BORIS THE ROOSTER
As published in Inside Football 15 April 2009
Footballers just having fun?
I’m not outraged by the Kangaroos’ Boris video. To be perfectly candid, I don’t expect footballers to set the social agenda or act as role models. That doesn’t mean their actions, whether in assaulting women or producing a video underpinned by antiquated views about women, don’t deserve criticism. Anyone who thinks the Boris video doesn’t carry a menacing subliminal message about the place of women is surely in denial.
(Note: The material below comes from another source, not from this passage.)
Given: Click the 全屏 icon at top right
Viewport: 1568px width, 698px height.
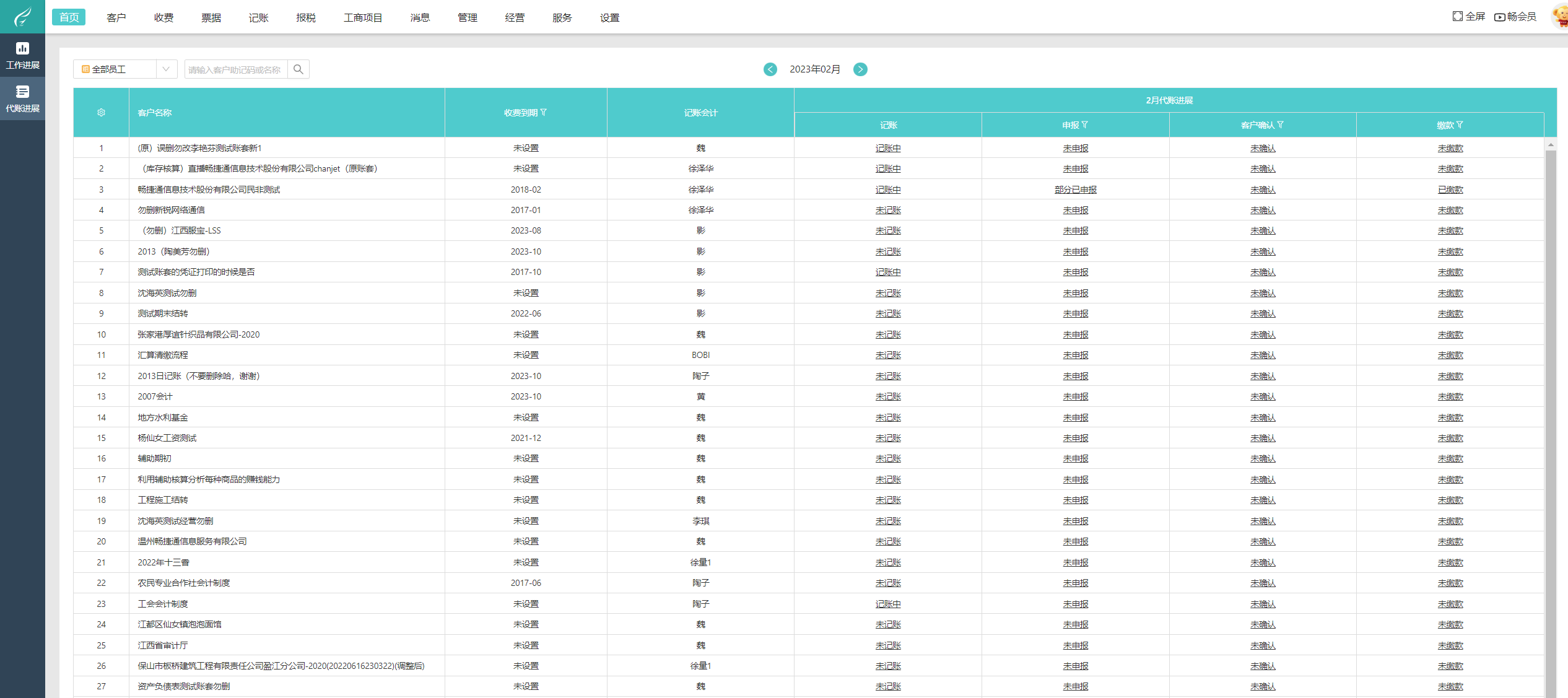Looking at the screenshot, I should [x=1453, y=13].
If Boris the rooster’s idea of erotic sex includes a love song with the words ‘get out of the way, move bitch’ and one last act of sexual penetration after the ‘chick’ is run over by a group of marauding men, I reckon he’s a rooster with problems. But Boris, of course wasn’t simply an animation. He was the embodiment of what some footballers think is the consummate bloke.
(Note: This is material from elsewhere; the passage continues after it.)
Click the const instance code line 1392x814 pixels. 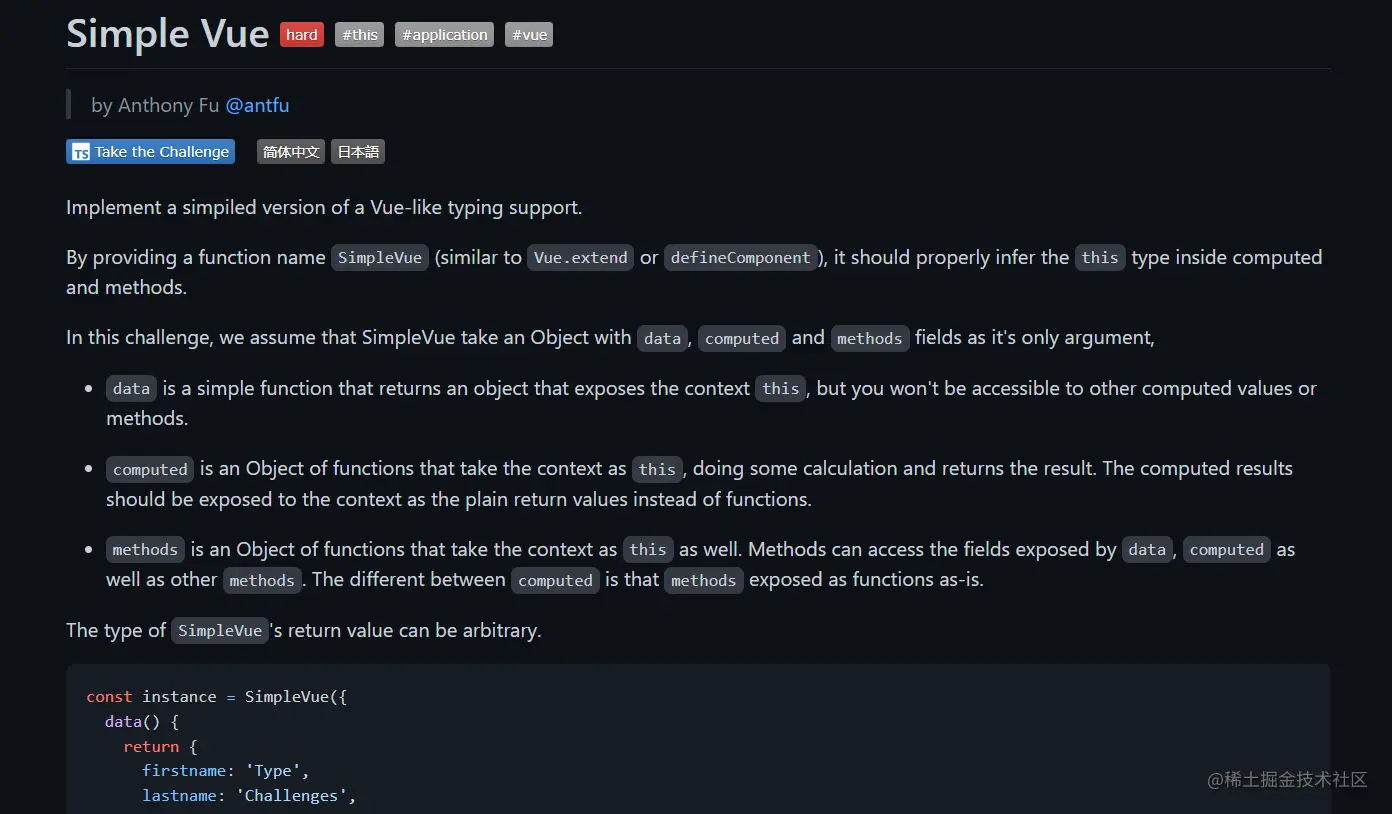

Defenders of the video can prattle on until the cows come home about the media blowing the issue out of proportion. So what! Does this mean there’s nothing to talk about? Is it lost on anyone that only weeks after Wayne Carey admitted his hollow ‘if I offended anyone’ apology after pleading guilty to grabbing a girl on the breasts in 1995 was wrong and insulting the Kangaroo players offered an identical apology for the Boris video. If there was nothing fundamentally wrong with the video why apologise?
I say the video is primitive and degrading to women and given the extent of the scourge of violence against women deserves our criticism. For as long as we turn a blind eye to opinions – whether espoused by by judges, footballers or Boris the rooster – that could reasonably be expected to give comfort to ‘women bashers’ the violence will continue. Doesn’t that make sense?